Dog attacks causing injury: A guide to enforcement and dangerous dog declarations
by Andrew Wadham, McLeods
Many local governments in Western Australia have seen an increase in the number of dog attacks reported in recent times. There has also been an increase in the number of cases reported in the media. Following a dog attack, it is the responsibility of the local government to investigate and make decisions in relation to enforcement and what other measures, if any, should be taken to ensure the safety of the community and promote responsible dog ownership.
Infringements v prosecution
Following a dog attack investigation, the question is often asked whether an infringement should be issued to the person liable for the control of the attacking dog or prosecution proceedings should be commenced in the Magistrates Court. The issuing of an infringement allows the recipient to accept responsibility for the offence by paying a modified penalty rather than face a prosecution where the maximum penalty is significantly higher. For example, the modified penalty for a dog attack which causes physical injury is $400, whereas the maximum penalty the Magistrates Court can impose for the same offence is $10,000.
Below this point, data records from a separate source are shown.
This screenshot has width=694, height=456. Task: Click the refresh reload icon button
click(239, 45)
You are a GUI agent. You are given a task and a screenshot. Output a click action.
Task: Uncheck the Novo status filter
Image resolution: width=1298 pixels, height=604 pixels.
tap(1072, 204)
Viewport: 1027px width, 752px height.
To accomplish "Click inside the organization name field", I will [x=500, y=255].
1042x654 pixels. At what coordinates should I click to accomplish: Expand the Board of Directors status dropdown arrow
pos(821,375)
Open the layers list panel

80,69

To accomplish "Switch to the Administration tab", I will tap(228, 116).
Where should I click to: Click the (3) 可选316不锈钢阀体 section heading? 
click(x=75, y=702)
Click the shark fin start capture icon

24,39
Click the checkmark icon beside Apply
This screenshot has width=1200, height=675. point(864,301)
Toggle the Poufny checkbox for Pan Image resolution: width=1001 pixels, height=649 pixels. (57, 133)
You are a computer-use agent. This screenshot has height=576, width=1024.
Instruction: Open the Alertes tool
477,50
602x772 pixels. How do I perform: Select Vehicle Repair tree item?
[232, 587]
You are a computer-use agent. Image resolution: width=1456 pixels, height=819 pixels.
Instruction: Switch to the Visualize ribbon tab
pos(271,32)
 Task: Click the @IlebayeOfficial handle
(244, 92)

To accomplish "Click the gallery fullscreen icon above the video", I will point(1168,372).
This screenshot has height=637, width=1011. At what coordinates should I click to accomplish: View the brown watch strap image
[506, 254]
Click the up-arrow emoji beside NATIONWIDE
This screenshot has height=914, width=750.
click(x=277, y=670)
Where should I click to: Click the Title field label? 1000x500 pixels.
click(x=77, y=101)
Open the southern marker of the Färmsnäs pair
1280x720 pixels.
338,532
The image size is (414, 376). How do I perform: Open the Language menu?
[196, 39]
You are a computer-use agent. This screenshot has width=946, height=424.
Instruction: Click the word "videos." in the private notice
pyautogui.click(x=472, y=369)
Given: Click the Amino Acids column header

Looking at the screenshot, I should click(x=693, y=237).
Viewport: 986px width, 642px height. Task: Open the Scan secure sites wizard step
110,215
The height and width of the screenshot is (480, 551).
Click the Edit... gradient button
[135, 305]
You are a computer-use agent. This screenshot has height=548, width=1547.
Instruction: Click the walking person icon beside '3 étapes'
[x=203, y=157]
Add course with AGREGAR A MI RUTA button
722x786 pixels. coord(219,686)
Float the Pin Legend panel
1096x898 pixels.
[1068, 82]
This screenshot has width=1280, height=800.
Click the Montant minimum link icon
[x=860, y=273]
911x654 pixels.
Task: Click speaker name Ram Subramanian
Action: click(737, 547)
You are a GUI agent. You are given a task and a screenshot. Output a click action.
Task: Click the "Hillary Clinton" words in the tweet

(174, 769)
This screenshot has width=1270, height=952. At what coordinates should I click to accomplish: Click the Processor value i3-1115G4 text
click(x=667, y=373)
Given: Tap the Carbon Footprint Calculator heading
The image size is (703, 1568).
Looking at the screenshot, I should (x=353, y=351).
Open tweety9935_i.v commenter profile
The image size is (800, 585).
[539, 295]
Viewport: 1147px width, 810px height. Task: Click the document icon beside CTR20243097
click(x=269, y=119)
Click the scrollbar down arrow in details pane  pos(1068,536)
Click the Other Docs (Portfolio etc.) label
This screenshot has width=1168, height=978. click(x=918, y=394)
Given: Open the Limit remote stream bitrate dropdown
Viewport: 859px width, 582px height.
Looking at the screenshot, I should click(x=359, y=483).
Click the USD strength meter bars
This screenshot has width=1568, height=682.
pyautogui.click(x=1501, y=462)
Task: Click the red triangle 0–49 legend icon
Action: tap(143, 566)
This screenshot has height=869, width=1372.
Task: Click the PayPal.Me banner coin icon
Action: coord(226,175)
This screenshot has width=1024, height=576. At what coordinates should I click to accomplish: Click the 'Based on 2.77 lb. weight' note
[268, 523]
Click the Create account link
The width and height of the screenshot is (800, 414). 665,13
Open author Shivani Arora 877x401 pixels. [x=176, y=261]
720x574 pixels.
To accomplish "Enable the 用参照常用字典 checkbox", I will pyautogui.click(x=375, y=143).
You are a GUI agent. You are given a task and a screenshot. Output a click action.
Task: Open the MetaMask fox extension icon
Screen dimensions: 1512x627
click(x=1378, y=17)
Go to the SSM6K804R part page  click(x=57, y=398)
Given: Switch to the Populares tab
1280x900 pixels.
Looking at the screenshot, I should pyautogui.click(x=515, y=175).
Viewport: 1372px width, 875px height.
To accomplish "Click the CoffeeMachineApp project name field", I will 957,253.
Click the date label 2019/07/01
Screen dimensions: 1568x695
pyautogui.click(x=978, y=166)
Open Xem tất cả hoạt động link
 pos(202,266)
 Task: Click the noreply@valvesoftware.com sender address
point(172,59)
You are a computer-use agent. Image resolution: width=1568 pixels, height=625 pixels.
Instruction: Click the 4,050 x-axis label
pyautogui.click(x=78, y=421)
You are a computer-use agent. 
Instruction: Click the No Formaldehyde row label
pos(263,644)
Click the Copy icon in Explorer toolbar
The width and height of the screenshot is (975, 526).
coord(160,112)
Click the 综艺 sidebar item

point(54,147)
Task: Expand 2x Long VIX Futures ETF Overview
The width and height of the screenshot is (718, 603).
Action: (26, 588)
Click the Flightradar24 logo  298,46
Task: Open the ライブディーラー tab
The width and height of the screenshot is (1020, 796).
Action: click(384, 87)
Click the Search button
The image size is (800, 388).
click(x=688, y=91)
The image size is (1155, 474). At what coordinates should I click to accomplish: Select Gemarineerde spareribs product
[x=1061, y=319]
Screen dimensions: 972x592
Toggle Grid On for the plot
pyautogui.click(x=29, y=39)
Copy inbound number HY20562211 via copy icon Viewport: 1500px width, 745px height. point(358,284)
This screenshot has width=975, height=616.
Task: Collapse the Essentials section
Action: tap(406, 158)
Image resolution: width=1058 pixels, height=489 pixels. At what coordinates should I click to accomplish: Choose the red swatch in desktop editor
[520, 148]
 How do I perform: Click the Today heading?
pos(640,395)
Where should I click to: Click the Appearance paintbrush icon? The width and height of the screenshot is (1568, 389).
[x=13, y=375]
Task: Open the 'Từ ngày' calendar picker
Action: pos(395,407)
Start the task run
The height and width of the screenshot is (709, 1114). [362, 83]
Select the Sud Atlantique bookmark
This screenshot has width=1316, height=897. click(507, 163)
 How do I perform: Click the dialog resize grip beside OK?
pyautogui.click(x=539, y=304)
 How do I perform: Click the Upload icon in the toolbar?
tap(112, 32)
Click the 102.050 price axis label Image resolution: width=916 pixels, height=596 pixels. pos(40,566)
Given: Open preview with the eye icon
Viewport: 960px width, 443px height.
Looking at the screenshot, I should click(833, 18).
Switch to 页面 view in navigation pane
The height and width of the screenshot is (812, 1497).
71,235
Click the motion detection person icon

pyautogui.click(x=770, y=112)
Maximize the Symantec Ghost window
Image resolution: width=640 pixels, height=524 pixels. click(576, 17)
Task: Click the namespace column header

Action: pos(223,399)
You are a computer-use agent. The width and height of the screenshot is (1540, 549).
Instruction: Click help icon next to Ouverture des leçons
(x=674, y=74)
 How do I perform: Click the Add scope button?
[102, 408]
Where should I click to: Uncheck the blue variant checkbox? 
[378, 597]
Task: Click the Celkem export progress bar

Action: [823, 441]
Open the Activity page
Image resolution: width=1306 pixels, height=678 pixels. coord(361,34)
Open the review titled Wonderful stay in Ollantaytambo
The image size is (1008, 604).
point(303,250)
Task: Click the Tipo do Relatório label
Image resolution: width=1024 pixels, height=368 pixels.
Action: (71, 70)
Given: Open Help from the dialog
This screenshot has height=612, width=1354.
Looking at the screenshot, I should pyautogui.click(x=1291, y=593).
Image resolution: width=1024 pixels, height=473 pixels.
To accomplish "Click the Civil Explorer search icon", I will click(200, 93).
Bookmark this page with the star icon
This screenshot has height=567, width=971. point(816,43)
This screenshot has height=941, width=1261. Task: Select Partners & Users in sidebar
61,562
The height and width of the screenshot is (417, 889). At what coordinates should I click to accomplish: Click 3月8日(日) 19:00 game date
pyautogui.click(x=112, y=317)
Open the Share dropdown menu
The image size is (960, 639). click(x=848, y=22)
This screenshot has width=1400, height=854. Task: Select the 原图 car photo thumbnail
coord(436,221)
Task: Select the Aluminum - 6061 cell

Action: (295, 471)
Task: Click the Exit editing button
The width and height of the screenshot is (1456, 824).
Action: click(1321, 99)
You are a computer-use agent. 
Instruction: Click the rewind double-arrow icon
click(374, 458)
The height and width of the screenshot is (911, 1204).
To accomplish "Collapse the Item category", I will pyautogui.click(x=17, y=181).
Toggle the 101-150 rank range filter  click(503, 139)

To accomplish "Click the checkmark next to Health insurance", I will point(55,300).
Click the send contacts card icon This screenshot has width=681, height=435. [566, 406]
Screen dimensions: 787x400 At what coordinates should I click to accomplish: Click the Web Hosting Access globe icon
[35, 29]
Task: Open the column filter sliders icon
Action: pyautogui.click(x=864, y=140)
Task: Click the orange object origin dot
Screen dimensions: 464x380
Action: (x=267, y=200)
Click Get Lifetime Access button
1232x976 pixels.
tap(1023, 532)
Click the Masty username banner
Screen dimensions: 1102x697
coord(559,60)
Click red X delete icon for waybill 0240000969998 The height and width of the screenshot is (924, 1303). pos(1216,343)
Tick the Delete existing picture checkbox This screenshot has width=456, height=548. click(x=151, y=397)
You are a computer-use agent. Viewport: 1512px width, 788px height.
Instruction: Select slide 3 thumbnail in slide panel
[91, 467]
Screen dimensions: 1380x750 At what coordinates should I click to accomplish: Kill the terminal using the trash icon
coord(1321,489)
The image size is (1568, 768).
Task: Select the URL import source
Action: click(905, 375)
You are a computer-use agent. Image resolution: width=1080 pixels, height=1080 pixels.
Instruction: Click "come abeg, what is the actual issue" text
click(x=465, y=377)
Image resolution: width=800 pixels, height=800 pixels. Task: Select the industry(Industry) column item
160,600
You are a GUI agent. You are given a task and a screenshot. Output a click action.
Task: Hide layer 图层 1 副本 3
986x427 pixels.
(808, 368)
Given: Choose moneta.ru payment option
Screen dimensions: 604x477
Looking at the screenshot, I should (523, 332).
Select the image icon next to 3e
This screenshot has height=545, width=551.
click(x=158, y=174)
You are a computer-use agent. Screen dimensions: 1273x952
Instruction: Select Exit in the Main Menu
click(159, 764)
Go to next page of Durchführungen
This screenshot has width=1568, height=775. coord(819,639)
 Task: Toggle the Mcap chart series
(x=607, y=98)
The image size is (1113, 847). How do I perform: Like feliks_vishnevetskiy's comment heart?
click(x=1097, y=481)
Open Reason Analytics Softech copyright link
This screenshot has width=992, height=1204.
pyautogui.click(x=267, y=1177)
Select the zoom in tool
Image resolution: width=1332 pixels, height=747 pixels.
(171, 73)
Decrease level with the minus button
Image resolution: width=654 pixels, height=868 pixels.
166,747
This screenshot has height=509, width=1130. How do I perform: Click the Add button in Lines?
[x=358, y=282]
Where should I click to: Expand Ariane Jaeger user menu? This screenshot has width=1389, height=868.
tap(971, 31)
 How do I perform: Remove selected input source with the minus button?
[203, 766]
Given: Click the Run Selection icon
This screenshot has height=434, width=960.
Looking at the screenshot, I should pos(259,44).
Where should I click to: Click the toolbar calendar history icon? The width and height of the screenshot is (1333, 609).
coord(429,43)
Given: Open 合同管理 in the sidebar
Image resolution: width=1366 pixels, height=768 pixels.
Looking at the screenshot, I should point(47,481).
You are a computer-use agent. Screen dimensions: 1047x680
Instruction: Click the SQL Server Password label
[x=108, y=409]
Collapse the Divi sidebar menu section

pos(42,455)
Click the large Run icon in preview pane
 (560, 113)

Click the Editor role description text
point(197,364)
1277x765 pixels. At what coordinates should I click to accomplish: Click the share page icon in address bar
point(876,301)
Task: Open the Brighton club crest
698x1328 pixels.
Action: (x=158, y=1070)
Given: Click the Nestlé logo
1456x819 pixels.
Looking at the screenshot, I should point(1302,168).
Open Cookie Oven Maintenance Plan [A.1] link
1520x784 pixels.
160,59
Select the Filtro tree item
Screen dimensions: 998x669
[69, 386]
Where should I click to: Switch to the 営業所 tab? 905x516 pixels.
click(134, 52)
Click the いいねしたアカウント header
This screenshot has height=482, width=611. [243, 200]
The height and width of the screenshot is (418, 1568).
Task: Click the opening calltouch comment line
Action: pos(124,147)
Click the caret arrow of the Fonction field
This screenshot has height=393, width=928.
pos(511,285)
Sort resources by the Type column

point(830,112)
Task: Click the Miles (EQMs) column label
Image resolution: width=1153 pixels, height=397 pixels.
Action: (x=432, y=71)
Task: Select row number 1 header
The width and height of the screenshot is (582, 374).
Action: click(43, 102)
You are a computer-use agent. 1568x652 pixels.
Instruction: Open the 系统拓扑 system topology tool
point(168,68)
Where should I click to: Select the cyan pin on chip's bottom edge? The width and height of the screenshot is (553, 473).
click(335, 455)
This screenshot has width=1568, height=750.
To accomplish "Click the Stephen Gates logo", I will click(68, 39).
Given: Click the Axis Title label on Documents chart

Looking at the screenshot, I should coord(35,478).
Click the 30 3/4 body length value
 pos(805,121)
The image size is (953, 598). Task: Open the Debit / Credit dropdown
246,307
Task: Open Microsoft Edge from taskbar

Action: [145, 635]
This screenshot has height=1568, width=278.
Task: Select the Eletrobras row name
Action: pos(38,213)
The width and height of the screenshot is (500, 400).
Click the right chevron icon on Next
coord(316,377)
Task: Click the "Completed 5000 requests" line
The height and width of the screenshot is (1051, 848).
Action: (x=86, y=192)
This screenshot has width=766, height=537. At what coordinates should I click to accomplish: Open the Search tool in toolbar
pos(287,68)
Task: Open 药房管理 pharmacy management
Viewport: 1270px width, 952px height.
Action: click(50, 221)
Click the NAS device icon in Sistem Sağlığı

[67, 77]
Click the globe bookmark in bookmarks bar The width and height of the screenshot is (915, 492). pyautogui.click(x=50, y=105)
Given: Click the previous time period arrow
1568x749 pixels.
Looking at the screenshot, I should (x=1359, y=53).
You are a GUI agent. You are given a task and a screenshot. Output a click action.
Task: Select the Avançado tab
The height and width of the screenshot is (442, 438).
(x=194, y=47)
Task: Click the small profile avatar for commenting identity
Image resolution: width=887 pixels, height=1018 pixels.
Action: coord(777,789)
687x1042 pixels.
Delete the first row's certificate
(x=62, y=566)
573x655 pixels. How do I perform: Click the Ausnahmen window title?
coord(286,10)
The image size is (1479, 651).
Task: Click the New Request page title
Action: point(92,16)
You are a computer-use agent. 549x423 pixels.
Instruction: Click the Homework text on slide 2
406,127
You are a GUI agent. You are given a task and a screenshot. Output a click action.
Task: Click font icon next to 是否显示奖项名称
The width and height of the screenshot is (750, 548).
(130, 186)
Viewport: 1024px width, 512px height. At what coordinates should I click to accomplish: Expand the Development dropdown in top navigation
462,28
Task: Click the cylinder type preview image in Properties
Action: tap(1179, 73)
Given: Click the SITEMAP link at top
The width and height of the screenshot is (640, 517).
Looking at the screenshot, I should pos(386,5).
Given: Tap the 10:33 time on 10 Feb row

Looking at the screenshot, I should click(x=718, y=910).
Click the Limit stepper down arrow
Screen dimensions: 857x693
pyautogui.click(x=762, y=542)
It can be advantageous to commence prosecution proceedings in certain cases, particularly in relation to attacks where physical injury is caused. In those cases, the modified penalty is unlikely to reflect the seriousness of the attack. Where prosecution proceedings are commenced, the Court will decide where on the scale of seriousness the attack lies and what the appropriate penalty should be. Prosecution proceedings also have a greater deterrent effect on individuals and, as dog attack cases are often reported in the media, can send a strong message to dog owners in the community. Furthermore, in some instances, the Court has the discretion to make other orders such as an order for the destruction of the attacking dog, or an order preventing a person from owning and keeping a dog for a period of time.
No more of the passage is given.